Beberapa hari yang lalu saya akhirnya menepati janji saya untuk menemani seorang sepupu naik kereta dari Bangil ke Blitar. Katanya sih penasaran dengan terowongan yang dilewati di dekat waduk Karangkates sebelum ke Blitar. Estimasi waktu adalah 4 jam perjalanan dan ketika sampai di Blitar langsung balik ke Bangil. Rencananya begitu…tapi takdir berkehendak lain *tsah*
Setelah melewati Malang ternyata sang kereta hobi berhenti-berhenti dan nunggu gantian memakai jalur kereta. Dan akhirnya kami tiba di Blitar satu jam lebih lama. Sukses ketinggalan kereta yang balik ke arah Bangil. Dua jam jeda membuat kami akhirnya membuat rencana dadakan. Berhubung sampai di Blitar rasanya kami tak sopan kalau belum sowan ke makam presiden pertama kita, Bung Karno. Dan ke sanalah kami memutuskan pergi…
Kesan pertama menjejakkan kaki di kota Blitar, semuanya serba merah. Pagar yang mengelilingi alun-alun kota dicat merah, begitu juga dengan beberapa bangunan.Menurut analisa ngawur saya, mungkin…karena kota ini adalah tempat dimakamkannya Bapak dari ibu pendiri partai itu kali ya, atau mungkin karena Blitar terkait erat dengan kisah bersejarah pemberontakan PETA.

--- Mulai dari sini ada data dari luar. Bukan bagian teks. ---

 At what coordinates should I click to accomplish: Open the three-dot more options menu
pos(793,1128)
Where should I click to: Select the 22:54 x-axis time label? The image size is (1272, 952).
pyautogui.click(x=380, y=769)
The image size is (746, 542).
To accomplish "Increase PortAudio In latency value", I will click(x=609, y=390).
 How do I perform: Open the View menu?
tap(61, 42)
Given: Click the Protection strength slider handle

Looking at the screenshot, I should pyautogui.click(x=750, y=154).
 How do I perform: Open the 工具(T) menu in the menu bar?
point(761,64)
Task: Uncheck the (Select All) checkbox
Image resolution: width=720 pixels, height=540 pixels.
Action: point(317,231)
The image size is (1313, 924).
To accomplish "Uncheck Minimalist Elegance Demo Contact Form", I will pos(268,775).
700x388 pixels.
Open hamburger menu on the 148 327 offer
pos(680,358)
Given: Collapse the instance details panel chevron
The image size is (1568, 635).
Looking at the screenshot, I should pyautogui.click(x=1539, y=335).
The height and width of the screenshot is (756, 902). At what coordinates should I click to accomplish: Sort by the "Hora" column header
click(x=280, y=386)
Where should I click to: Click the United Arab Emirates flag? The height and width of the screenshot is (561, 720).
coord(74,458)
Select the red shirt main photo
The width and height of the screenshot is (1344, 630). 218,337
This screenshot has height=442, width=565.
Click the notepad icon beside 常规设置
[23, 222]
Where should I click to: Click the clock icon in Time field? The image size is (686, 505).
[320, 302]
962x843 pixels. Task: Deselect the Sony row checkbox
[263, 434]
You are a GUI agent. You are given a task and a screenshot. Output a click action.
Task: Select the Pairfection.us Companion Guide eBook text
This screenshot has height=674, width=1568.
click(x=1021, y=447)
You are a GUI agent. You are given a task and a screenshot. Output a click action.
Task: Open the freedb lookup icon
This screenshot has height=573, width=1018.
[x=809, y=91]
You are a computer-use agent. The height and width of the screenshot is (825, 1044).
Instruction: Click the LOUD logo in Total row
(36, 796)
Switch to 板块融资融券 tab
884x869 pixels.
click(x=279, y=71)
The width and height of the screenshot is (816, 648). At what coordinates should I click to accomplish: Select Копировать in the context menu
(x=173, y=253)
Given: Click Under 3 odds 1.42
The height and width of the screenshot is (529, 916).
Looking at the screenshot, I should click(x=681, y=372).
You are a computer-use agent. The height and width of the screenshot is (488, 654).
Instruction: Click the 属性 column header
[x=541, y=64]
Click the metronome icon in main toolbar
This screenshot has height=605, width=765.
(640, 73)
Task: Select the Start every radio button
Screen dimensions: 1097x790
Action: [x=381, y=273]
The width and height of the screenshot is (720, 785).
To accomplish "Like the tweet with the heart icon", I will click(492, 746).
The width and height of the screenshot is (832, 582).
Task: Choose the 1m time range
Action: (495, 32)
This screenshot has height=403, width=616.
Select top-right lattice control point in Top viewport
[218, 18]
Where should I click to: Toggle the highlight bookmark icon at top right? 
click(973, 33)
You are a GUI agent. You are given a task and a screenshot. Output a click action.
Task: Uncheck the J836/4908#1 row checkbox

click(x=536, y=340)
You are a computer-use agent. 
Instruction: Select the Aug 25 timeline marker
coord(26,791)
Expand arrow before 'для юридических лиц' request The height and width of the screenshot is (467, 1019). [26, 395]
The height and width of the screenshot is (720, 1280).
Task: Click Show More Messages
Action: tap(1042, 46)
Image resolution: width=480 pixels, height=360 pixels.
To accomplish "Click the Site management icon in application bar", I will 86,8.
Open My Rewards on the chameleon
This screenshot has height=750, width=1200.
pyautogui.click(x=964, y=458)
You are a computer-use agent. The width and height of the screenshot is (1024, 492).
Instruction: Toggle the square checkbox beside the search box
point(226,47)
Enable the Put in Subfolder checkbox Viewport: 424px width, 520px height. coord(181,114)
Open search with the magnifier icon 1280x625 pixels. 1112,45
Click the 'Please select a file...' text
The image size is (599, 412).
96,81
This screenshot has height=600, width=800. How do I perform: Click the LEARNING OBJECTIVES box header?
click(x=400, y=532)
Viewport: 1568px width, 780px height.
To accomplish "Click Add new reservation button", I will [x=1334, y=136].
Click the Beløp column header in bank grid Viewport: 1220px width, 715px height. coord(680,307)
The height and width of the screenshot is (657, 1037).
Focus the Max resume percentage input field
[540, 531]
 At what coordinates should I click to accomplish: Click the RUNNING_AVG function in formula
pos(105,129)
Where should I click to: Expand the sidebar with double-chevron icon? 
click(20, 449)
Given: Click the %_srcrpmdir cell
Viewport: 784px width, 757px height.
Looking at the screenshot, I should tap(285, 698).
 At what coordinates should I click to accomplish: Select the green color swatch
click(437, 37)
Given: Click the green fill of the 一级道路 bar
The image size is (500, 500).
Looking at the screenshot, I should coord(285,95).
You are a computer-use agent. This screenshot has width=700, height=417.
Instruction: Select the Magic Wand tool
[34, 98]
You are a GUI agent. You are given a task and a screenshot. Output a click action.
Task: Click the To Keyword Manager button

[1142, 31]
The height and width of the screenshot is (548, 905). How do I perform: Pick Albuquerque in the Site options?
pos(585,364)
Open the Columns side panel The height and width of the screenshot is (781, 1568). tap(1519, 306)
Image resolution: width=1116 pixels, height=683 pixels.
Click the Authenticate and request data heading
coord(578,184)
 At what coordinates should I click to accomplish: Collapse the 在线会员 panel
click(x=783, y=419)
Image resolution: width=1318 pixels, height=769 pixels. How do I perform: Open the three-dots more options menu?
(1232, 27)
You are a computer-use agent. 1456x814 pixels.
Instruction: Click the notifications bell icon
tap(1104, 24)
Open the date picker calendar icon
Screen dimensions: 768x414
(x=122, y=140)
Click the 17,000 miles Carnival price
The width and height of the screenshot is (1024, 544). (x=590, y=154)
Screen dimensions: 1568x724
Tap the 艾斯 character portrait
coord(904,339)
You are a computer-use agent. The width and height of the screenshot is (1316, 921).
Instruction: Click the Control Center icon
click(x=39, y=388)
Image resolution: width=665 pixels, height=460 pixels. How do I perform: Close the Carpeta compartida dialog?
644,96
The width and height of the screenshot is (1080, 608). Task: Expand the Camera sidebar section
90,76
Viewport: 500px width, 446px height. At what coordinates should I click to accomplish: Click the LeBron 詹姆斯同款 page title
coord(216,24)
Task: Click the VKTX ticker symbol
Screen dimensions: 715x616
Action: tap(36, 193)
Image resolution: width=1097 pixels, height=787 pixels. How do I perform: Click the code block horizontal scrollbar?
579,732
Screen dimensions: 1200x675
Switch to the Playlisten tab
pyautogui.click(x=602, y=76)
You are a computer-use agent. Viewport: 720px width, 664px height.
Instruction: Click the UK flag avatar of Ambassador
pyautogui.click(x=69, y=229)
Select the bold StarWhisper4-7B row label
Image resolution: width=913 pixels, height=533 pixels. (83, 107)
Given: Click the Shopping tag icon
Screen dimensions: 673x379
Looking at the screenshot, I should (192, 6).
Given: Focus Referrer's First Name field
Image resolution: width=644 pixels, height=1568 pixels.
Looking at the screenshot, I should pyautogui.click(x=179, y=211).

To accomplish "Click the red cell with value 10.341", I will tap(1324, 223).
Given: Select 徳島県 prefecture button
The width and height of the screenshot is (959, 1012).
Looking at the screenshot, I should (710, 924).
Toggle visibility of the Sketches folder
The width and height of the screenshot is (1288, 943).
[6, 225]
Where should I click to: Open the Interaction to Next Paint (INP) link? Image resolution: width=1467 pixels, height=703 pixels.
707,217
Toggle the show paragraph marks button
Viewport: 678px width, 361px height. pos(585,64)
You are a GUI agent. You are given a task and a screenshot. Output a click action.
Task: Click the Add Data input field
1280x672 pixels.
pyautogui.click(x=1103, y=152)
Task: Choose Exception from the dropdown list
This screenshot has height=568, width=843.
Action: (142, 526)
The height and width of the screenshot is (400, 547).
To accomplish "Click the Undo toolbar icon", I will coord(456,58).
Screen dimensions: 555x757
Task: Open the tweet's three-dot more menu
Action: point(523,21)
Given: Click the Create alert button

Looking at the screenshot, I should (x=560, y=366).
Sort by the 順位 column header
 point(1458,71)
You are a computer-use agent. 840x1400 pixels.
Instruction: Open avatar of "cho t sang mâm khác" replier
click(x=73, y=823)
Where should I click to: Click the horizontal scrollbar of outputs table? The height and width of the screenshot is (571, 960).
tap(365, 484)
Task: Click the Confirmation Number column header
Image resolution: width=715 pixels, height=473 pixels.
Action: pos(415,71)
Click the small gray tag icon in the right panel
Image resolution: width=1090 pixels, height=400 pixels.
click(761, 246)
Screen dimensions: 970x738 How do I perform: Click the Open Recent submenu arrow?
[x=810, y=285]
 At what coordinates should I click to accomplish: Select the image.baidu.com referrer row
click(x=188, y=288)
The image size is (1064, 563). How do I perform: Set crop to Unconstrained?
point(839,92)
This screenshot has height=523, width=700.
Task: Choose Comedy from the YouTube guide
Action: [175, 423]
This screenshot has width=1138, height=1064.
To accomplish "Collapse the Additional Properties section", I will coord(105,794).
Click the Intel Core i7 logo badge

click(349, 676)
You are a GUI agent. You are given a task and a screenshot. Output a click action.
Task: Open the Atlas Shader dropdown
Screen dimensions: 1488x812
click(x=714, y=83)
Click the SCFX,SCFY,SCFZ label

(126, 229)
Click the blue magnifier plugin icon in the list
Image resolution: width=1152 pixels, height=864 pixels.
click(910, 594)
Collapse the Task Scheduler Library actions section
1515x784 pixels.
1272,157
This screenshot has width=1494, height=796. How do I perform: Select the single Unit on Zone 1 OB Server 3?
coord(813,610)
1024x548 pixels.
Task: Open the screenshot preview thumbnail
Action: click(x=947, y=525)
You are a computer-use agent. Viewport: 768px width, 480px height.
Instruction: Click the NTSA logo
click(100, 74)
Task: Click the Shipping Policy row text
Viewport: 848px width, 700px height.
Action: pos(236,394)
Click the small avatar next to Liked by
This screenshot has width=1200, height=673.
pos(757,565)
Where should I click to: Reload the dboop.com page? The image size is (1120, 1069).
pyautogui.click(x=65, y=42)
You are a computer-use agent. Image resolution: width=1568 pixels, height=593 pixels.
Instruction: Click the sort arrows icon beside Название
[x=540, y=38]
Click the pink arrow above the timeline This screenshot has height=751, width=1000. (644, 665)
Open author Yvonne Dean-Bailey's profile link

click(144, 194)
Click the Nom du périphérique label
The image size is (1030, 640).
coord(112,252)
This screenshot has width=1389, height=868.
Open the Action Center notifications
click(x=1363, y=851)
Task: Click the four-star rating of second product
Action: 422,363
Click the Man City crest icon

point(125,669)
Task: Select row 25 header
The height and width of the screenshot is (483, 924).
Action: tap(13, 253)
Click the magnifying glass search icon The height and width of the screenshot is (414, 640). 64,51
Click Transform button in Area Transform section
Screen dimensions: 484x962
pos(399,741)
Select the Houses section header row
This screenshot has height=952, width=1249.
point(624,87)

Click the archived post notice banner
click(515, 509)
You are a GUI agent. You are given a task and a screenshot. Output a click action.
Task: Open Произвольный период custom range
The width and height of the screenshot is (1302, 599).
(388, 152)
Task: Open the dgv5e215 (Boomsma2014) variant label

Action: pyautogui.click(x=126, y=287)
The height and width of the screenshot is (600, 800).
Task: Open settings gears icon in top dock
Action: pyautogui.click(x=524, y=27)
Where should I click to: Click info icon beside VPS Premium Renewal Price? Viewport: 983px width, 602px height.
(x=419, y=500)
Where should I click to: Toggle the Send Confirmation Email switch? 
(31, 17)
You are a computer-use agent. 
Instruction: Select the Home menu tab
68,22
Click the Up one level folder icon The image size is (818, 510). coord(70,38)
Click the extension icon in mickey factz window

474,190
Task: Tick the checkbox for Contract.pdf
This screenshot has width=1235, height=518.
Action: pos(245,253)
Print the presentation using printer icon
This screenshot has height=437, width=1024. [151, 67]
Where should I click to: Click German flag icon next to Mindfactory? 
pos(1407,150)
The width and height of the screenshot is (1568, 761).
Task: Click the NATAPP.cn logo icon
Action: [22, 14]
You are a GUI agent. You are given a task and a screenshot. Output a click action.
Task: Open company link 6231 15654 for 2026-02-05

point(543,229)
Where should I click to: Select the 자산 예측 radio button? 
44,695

Saya jadi teringat plesiran ke Blitar beberapa tahun yang lalu, saya membaca tulisan “Blitar kota patria” dimana-mana. Setelah tanya sana sini dan minta wejangan mbah Google, akhirnya mendapat pencerahan. Dari website resminya kota Blitar, diungkapkan kalau Patria diambil dari kata PETA (Pembela Tanah Air) dan dari susunan kata Tertib, Rapi, Indah, dan Aman. Baiklah sudah mengerti saya 😀
Blitar adalah kota terkecil kedua di Jawa Timur. Kalau dibanding Bangil yang kategorinya cuma sebuah kecamatan, Blitar kota yang sepi, old fashioned, dan tenang. Menurut perbincangan-perbincangan yang pernah saya dengar, pemerintah Blitar melarang adanya pembangunan mall atau waralaba yang berlabel ‘mart-mart’ itu di sana. Dan sepertinya benar sih, kawasan pertokoan kebanyakan dihuni oleh toko-toko lokal. Mungkin itu salah satu cara pemerintah untuk menggerakkan perekonomian rakyat.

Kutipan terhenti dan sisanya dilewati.